What is required. Lines of the listing below that contain the string "input" are to be returned.

Material shown.
*** Block opens ***
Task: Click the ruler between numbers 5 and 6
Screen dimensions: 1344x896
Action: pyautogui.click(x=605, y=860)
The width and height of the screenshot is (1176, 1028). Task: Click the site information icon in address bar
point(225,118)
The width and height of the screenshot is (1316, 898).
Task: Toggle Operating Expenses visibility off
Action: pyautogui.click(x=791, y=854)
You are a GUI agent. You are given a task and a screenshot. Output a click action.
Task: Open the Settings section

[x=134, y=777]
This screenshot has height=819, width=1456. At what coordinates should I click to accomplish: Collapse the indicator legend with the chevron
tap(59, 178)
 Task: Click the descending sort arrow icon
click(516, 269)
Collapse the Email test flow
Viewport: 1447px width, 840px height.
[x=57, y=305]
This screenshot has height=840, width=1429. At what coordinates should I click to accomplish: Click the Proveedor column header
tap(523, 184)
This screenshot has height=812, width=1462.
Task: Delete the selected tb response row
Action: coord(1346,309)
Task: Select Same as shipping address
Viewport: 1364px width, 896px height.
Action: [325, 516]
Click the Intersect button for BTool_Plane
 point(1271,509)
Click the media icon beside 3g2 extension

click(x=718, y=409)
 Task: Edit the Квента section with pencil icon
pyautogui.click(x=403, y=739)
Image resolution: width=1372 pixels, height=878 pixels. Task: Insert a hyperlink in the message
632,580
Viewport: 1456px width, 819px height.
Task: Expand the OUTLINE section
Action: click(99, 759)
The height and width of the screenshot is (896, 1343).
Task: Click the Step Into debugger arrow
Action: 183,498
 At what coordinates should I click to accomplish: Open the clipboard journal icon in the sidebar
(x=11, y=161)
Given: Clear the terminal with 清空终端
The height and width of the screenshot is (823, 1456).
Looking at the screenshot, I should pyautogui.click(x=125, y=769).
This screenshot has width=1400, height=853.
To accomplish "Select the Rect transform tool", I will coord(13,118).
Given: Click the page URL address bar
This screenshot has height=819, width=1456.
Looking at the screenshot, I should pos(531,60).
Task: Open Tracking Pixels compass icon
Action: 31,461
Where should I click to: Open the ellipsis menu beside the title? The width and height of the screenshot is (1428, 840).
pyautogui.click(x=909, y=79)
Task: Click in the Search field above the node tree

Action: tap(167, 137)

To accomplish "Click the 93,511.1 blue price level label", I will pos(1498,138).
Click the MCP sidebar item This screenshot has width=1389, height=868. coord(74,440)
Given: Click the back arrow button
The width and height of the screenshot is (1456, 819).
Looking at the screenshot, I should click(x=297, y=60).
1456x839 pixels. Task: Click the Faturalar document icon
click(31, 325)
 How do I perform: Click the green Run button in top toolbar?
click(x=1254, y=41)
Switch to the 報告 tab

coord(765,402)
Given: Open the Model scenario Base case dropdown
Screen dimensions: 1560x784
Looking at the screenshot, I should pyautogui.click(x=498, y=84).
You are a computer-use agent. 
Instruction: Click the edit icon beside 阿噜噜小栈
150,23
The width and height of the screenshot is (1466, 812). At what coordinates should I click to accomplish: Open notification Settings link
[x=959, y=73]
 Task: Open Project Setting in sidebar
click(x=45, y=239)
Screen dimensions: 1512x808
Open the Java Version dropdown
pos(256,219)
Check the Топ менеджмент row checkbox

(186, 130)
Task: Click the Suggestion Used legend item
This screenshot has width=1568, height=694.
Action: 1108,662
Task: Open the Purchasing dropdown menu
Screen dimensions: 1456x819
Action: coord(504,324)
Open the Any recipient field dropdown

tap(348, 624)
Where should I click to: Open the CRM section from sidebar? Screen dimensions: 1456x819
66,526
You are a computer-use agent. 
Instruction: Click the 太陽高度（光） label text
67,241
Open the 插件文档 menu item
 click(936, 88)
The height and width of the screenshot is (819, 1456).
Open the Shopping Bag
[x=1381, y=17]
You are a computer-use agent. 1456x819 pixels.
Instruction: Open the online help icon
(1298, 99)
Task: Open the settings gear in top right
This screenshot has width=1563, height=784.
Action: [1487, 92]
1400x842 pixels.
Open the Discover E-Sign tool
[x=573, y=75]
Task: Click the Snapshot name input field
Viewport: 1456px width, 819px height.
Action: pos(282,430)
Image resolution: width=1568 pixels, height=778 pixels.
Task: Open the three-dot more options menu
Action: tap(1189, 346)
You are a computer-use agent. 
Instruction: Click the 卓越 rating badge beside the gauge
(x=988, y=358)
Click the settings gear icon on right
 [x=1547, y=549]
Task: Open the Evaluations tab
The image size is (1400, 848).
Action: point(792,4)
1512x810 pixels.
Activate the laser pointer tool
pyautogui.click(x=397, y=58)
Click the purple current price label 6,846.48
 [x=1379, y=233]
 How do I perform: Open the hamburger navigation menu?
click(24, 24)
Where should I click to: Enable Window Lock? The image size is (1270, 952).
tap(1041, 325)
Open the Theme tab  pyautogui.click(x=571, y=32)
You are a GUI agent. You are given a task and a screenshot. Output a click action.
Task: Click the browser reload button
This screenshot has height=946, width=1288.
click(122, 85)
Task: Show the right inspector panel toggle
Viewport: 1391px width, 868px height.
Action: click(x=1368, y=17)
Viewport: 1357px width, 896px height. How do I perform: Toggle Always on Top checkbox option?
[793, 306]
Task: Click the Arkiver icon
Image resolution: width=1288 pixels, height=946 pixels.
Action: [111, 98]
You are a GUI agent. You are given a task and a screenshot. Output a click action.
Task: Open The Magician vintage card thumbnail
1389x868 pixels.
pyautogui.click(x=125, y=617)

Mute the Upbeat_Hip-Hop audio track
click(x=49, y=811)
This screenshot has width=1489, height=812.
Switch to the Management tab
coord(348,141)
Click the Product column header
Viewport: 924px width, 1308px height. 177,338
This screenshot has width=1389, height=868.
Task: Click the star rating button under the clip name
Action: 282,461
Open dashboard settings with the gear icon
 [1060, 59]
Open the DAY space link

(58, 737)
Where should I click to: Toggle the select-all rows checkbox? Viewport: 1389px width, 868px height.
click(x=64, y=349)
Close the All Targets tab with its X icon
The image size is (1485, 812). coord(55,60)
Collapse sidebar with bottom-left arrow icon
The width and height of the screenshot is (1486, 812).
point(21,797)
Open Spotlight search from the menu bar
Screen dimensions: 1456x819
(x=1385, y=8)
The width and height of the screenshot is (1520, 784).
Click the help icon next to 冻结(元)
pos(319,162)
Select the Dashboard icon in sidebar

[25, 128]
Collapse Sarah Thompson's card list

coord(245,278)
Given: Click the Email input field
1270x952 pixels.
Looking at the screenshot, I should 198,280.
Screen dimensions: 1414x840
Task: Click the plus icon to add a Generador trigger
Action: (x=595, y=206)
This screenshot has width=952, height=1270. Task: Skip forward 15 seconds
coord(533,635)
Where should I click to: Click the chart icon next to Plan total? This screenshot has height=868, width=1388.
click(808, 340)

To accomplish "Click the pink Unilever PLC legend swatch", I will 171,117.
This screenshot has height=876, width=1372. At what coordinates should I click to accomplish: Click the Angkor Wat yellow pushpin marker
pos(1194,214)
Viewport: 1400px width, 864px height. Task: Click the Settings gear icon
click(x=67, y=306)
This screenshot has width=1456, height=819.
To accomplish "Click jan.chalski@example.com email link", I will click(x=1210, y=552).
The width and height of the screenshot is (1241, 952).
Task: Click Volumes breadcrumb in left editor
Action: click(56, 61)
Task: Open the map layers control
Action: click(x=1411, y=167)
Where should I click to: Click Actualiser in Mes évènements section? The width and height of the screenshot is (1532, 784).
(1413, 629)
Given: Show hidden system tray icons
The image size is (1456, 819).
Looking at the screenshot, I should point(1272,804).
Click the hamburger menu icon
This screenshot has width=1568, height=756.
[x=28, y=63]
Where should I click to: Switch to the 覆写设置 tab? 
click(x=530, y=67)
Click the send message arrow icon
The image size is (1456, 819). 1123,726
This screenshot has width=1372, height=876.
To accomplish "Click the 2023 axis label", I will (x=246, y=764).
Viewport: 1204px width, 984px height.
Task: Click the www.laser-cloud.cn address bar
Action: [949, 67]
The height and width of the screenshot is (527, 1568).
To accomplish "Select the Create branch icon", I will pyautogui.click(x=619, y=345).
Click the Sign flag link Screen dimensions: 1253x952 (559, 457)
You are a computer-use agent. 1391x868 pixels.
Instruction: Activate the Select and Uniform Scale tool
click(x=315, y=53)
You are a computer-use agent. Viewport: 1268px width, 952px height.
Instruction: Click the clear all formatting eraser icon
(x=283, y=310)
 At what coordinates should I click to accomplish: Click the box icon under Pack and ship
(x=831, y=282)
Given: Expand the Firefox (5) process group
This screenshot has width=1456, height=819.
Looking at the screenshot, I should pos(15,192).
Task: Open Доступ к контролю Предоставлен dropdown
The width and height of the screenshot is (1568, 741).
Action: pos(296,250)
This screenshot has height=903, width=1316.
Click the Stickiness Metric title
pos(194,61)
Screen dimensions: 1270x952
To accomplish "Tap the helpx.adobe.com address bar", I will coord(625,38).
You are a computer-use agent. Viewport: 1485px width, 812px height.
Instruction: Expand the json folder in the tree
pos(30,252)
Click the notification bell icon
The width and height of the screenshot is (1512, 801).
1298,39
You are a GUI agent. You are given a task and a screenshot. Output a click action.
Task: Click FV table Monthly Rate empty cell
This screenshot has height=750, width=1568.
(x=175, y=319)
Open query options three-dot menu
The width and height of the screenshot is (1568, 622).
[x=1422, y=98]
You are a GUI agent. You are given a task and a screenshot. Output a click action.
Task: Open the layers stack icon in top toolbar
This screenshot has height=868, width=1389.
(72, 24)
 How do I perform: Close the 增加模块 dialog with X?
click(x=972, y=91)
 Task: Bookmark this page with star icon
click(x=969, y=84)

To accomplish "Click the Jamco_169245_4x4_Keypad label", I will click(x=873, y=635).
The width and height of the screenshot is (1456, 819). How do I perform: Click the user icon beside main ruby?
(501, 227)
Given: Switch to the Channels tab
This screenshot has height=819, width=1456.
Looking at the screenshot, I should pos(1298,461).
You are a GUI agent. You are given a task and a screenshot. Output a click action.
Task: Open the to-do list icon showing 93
*** Block closes ***
Output for this exercise.
Task: Click the Snapshot name input field
Given: Click the Email input field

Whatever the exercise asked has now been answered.